RECORDS FOR PROCESSING section start

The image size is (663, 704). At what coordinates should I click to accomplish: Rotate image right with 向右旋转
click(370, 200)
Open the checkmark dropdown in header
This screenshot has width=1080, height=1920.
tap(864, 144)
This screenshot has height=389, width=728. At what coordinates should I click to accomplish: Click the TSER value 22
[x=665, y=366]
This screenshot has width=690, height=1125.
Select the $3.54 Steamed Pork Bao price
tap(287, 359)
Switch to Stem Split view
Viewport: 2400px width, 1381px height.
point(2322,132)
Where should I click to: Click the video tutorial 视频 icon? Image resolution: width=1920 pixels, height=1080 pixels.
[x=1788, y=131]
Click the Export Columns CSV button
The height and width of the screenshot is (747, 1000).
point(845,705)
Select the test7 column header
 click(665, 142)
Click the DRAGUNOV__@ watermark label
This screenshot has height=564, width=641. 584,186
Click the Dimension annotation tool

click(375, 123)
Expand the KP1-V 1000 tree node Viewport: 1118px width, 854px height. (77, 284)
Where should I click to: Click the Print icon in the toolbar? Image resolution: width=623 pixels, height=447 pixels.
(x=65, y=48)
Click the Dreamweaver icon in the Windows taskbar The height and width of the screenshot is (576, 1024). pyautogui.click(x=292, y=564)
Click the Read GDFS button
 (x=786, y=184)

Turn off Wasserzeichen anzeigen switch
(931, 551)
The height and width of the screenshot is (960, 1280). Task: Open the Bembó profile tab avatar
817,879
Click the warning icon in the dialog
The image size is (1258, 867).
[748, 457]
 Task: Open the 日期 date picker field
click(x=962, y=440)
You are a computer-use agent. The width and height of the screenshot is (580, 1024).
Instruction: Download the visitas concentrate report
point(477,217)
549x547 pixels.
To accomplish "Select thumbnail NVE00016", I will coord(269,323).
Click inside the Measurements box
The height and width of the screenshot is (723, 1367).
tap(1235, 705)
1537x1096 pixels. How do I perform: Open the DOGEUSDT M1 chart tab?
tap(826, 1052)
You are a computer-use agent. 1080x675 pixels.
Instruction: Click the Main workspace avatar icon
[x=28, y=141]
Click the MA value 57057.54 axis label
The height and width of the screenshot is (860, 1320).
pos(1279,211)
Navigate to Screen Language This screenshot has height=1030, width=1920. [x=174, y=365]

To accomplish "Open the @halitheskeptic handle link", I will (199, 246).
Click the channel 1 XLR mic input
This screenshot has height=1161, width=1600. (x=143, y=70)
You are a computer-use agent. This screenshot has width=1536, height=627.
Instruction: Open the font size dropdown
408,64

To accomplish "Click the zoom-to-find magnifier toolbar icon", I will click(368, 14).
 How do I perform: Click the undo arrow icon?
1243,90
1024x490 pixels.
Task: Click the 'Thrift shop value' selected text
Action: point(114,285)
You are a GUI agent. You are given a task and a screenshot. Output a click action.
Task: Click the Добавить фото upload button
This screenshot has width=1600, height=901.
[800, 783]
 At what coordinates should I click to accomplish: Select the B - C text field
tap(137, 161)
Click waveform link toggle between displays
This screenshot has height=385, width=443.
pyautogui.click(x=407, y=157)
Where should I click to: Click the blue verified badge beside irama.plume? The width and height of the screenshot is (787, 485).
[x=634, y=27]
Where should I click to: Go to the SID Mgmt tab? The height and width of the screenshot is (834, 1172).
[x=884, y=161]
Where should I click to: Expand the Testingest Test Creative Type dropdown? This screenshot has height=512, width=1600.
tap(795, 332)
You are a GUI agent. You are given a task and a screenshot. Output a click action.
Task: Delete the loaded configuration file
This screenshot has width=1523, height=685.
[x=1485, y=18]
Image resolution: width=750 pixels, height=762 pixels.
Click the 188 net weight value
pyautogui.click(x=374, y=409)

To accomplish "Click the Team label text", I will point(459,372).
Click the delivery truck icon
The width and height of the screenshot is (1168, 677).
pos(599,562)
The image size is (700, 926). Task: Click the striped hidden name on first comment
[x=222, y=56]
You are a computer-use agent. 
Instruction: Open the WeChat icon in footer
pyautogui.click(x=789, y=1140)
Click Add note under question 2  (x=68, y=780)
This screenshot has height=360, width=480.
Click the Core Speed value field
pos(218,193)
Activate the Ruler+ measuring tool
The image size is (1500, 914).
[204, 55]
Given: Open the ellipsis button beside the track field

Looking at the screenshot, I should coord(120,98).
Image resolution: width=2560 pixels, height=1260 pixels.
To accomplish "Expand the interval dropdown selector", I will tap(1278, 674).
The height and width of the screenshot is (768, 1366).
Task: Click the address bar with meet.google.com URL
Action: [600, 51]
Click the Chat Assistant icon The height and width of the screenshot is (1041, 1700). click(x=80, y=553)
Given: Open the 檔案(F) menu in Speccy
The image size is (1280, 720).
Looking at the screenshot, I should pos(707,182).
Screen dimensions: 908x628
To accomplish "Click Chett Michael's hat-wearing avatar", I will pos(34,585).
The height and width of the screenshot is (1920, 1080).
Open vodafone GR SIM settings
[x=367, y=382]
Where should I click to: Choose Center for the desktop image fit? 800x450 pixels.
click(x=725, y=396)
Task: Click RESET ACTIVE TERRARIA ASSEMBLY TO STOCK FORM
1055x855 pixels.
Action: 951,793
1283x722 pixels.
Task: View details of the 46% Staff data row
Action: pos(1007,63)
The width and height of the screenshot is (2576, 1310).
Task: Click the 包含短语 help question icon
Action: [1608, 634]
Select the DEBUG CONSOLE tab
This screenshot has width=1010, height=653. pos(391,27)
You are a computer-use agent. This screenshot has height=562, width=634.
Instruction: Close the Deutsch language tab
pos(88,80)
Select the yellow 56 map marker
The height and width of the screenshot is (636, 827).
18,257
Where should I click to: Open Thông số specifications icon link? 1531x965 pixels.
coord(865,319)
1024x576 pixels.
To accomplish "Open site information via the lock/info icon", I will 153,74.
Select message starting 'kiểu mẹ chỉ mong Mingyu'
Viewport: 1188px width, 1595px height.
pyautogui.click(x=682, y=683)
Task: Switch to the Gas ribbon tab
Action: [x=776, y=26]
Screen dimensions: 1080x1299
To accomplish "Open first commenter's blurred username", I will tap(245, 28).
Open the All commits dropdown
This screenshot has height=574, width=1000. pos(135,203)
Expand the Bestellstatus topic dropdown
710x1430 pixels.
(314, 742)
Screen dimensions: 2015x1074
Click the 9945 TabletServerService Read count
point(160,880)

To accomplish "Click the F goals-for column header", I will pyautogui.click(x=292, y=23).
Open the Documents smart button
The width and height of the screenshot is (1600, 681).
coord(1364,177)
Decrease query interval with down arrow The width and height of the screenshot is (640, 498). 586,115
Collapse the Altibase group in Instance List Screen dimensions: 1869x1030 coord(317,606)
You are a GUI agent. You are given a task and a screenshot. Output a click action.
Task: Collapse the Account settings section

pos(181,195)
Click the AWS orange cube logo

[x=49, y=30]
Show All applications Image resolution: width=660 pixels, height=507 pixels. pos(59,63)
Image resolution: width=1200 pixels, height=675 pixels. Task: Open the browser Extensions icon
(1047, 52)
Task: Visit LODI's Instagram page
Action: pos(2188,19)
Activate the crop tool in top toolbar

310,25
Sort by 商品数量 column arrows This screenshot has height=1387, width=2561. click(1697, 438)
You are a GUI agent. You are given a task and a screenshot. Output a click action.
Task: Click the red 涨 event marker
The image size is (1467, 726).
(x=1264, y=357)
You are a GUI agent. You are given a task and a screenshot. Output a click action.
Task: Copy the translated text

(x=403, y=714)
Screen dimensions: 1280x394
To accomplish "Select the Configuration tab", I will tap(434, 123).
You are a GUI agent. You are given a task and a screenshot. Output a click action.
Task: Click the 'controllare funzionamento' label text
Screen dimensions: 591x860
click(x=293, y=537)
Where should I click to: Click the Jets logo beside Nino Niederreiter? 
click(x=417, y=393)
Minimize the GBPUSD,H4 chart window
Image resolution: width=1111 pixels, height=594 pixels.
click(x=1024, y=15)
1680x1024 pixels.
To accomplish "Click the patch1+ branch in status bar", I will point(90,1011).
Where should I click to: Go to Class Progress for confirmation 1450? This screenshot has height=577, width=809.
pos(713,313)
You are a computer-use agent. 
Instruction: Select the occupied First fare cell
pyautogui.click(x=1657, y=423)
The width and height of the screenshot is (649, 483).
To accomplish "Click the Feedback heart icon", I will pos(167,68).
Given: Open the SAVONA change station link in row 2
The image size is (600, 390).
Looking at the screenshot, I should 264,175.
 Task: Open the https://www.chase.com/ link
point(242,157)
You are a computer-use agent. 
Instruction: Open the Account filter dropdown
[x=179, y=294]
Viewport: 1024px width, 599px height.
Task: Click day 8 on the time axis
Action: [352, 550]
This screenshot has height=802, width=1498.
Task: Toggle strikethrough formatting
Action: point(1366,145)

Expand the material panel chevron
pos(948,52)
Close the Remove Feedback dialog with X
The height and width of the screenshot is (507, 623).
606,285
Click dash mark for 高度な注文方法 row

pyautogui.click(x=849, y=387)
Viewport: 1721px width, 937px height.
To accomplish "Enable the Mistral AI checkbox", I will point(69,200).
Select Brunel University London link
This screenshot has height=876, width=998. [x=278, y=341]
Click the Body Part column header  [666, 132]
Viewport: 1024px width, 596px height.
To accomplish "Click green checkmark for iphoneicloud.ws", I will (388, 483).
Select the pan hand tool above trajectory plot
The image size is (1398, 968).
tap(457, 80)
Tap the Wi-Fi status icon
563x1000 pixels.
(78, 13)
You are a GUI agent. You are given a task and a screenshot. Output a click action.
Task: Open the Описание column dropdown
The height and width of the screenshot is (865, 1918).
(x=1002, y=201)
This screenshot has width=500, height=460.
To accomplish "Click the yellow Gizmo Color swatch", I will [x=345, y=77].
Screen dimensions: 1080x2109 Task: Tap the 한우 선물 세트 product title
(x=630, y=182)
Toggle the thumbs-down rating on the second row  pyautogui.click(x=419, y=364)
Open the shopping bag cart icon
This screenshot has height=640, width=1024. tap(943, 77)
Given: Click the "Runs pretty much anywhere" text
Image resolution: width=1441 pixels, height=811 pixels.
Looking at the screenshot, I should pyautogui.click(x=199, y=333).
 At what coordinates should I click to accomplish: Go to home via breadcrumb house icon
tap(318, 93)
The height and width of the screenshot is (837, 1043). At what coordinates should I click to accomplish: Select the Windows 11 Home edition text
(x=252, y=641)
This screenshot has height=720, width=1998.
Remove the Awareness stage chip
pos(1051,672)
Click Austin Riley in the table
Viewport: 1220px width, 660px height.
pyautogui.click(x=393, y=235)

RECORDS FOR PROCESSING section end

TASK PROMPT:
The answer should be an exact copy of the lines from the first line of the data through the line with "This screenshot has width=690, height=1125." and should contain nothing else.

ANSWER FOR THIS EXERCISE:
The image size is (663, 704). At what coordinates should I click to accomplish: Rotate image right with 向右旋转
click(370, 200)
Open the checkmark dropdown in header
This screenshot has width=1080, height=1920.
tap(864, 144)
This screenshot has height=389, width=728. At what coordinates should I click to accomplish: Click the TSER value 22
[x=665, y=366]
This screenshot has width=690, height=1125.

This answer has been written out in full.